Comprehensive research and detailed satellite data have led scientists to believe that the changing climate is making its drastic presence felt not just on penguins (at the apex of the food chain) but also on the microscopic life in Antarctica (at the icy base of the southern ecosystem).
The research was carried out by scientists with the National Science Foundation's (NSF) LTER (Long Term Ecological Research) program.
AdvertisementThe LTER, which has 26 sites around the globe, including two in Antarctica, enables tracking of ecological variables over time, so that the mechanisms of climate change impact on ecosystems can be revealed.
The specific findings were made by researchers with the Palmer LTER, using data collected near Palmer Station and from the research vessel Laurence M. Gould.
According to Hugh Ducklow, of the Marie Biological Laboratory at Woods Hole, the principal investigator for the Palmer LTER project, the new findings are scientifically significant, but they also are consistent with the climate trends on the Peninsula and other observed changes.
"I think with the weight of all the other observations that we had on changes happening to organisms higher up in the food chain, we thought that phytoplankton weren't going to escape this level of climate change," Ducklow said.
"But, it took Martin to have all the right tools and the abilities to go in and do the analysis and prove what we suspected," he added.
Over the past 50 years, winter temperatures on the Peninsula have risen five times faster than the global average and the duration of sea-ice coverage has decreased.
A warm, moist maritime climate has moved into the northern Peninsula region, pushing the continental, polar conditions southward.
As a result, the prevalence of species that depend on sea ice, such as Adelie penguins, Antarctic silverfish and krill, has decreased in the Peninsula's northern region, and new species that typically avoid ice, such as Gentoo and Chinstrap penguins, and lanternfish are moving into the habitat.
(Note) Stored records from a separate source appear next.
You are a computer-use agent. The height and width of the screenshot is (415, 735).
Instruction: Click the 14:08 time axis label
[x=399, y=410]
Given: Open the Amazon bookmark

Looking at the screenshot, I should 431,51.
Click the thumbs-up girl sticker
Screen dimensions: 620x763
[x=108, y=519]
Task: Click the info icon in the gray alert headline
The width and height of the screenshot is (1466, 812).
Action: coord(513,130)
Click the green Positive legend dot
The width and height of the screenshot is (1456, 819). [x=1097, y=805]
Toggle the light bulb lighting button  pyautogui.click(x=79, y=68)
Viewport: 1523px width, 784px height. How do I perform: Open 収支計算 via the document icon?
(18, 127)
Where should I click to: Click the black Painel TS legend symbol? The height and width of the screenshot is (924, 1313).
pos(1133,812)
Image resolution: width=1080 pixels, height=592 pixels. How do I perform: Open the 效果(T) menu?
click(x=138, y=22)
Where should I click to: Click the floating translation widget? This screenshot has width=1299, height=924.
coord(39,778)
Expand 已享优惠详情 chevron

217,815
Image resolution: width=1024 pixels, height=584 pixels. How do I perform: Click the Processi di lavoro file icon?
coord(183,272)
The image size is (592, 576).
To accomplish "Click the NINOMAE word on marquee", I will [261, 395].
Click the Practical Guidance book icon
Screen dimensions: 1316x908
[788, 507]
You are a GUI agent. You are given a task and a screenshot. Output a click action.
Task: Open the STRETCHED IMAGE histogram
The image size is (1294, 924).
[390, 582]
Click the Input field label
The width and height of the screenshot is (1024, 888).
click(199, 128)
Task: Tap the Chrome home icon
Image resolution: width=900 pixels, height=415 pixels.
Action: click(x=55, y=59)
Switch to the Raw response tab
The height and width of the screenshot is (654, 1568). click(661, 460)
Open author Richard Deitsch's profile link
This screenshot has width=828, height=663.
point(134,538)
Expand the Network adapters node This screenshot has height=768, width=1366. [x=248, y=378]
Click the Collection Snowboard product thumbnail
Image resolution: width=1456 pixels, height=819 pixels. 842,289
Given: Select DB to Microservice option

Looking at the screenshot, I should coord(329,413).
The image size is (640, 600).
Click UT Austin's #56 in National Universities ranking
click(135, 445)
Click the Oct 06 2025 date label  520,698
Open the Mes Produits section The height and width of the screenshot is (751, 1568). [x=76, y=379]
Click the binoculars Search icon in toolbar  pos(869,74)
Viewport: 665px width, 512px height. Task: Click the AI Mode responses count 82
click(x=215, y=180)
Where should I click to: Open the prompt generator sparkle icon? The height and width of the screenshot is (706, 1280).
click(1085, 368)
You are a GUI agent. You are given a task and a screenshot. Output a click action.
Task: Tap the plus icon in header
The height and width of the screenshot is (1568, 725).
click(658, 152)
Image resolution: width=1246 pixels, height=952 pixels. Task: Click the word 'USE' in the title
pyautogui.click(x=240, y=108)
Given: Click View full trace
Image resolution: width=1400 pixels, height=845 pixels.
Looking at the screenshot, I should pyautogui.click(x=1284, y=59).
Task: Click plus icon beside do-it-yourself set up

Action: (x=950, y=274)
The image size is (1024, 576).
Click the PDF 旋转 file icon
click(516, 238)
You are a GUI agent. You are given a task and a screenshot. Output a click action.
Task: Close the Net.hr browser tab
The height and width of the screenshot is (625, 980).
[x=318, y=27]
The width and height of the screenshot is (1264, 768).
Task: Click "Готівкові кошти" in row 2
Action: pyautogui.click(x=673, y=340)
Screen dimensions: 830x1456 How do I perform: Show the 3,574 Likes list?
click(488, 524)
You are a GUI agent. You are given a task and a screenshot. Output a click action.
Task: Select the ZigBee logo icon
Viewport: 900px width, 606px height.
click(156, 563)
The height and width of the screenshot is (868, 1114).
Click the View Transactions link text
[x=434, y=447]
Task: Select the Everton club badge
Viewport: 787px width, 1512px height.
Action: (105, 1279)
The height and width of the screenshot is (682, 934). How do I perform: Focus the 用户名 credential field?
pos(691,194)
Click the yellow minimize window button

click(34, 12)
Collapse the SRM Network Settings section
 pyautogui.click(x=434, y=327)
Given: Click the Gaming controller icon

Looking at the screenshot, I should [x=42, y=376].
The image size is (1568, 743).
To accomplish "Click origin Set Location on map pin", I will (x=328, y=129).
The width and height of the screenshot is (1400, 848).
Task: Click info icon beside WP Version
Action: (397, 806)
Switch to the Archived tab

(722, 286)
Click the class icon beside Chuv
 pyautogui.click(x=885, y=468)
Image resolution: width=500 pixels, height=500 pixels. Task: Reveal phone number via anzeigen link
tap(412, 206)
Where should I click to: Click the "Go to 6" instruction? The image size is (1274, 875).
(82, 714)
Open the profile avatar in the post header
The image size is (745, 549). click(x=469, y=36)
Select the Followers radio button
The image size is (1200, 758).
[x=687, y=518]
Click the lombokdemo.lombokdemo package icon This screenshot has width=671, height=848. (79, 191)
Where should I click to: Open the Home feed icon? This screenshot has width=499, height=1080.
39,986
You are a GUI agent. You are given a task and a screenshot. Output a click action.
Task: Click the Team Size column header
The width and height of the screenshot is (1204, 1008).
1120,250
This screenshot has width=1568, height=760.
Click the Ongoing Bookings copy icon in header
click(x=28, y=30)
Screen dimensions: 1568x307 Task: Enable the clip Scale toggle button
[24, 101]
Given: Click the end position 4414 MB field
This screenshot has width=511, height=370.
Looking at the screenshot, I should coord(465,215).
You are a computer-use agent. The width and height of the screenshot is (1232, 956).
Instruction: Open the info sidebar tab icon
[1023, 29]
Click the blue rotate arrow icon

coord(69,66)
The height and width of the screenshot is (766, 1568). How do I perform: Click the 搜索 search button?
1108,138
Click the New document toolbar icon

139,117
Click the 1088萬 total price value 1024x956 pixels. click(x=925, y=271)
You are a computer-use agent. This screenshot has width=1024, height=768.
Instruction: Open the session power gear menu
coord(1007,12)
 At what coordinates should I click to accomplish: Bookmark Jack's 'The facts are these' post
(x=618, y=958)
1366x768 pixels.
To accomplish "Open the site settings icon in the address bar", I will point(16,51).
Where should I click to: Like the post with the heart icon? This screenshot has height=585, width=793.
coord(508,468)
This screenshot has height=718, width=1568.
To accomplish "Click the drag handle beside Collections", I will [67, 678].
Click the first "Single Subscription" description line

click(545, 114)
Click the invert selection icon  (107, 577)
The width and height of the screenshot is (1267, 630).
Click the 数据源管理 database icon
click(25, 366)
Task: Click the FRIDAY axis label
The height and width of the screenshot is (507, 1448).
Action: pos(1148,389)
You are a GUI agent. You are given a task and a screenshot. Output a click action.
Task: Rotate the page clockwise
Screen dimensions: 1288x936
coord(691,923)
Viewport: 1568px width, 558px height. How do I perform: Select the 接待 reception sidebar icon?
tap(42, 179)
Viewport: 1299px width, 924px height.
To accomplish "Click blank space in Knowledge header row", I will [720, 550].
The LTER researchers show that satellite data on ocean color, temperature, sea ice and winds, indicate that phytoplankton at the base of the food chain are also responding to changes in sea-ice cover and winds driven by climate change.
In the north, where ice-dependent species are disappearing, sea ice cover has declined and wind stress has increased.
The wind intensity and reduced sea ice causes greater mixing of the surface ocean waters, which results in a deepening of the surface mixed layer that lowers primary productivity rates and causes changes in phytoplankton species.